Losses you can’t use in the current year aren’t lost forever. They carry forward and can offset passive income in future years or be released entirely when you sell the property in a fully taxable transaction.

Timing and Documentation

Depreciation doesn’t start when you pay for the work or when the contractor finishes. It starts when the improvement is placed in service — meaning it’s ready and available for use in the rental activity.5Internal Revenue Service. Publication 946 (2025), How To Depreciate Property For a new furnace installed in an occupied rental, that’s the day the furnace is operational. For a major renovation on a vacant property you’re preparing to rent, depreciation begins when you first make the property available to tenants.

Documentation is where most landlords leave money on the table or create problems during an audit.
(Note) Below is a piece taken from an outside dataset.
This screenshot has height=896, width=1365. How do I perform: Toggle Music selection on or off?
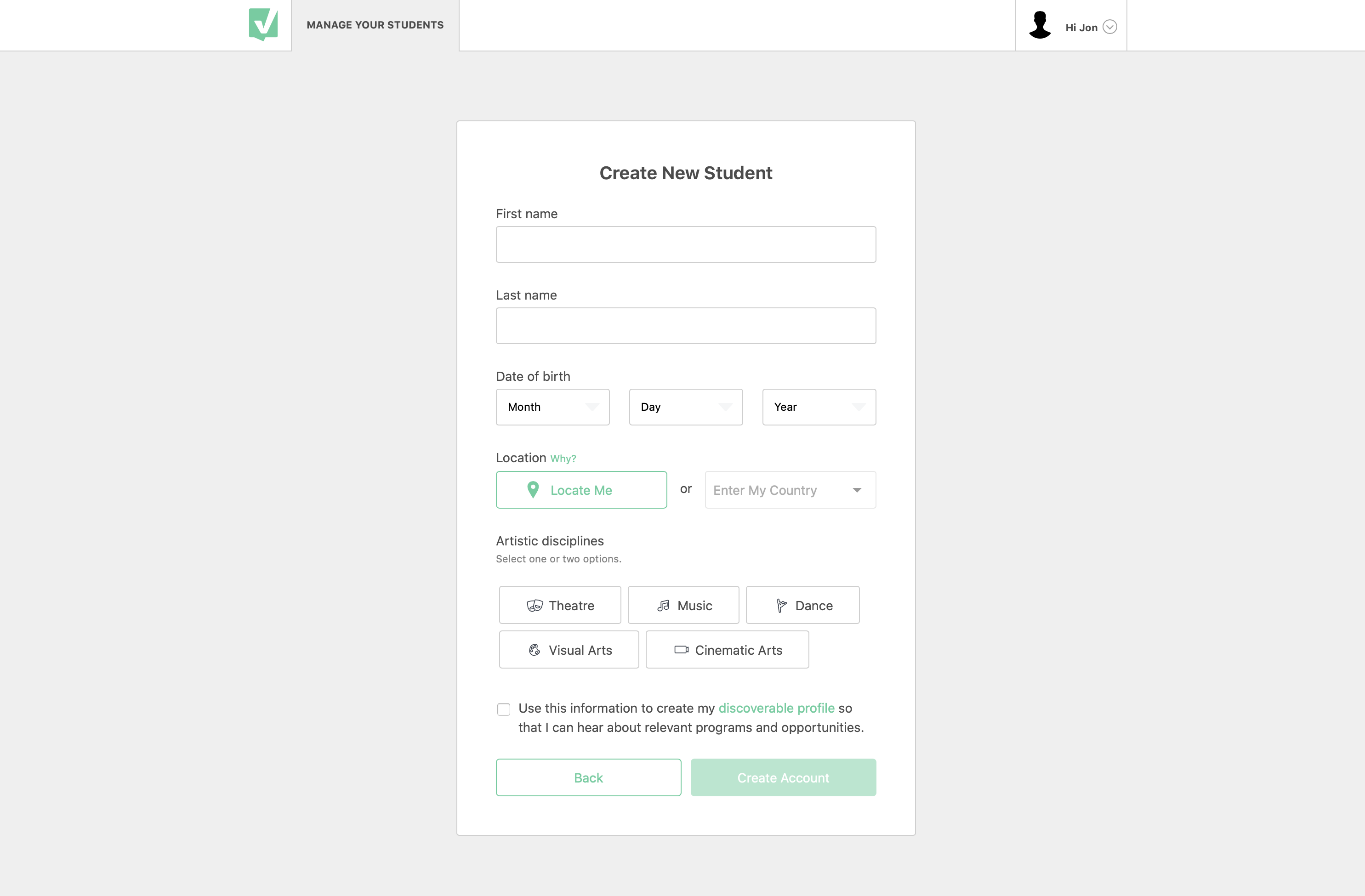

You need invoices and receipts that clearly describe the scope of work and link each cost to a specific property and component. When a contractor performs both repairs and improvements in a single project, the invoice must separate the costs. If it doesn’t, the IRS will often capitalize the entire amount. The burden of proof is on you to justify deducting any portion immediately.2Internal Revenue Service. Publication 527 (2025), Residential Rental Property

Maintain a depreciation schedule tracking every capital improvement by description, cost, date placed in service, and recovery period. This schedule is essential for calculating your adjusted basis when you sell and for supporting the partial disposition election if you replace a component down the road.

Correcting Past Mistakes With Form 3115

If you expensed an improvement that should have been capitalized — or failed to claim depreciation you were entitled to — the fix is IRS Form 3115, Application for Change in Accounting Method. You don’t need to amend prior-year returns. Instead, the form calculates a Section 481(a) adjustment that accounts for the cumulative effect of the error and applies it going forward.11Internal Revenue Service. Instructions for Form 3115 Application for Change in Accounting Method

For most rental property situations, this qualifies as an automatic change, meaning you don’t need advance IRS approval and there’s no user fee. You attach the original form to your timely filed tax return for the year of the change and send a signed copy to the IRS National Office. If the correction results in a negative adjustment (you owe less tax going forward because you underclaimed depreciation), you take the full adjustment in the year of change. If it’s a positive adjustment (you overclaimed deductions), you spread it over four years.11Internal Revenue Service. Instructions for Form 3115 Application for Change in Accounting Method

This matters more than most landlords realize. Because depreciation recapture applies to depreciation “allowed or allowable,” you’ll pay recapture tax on depreciation you could have claimed even if you never did. Filing Form 3115 to catch up on missed deductions costs nothing and recovers years of lost write-offs in a single tax year.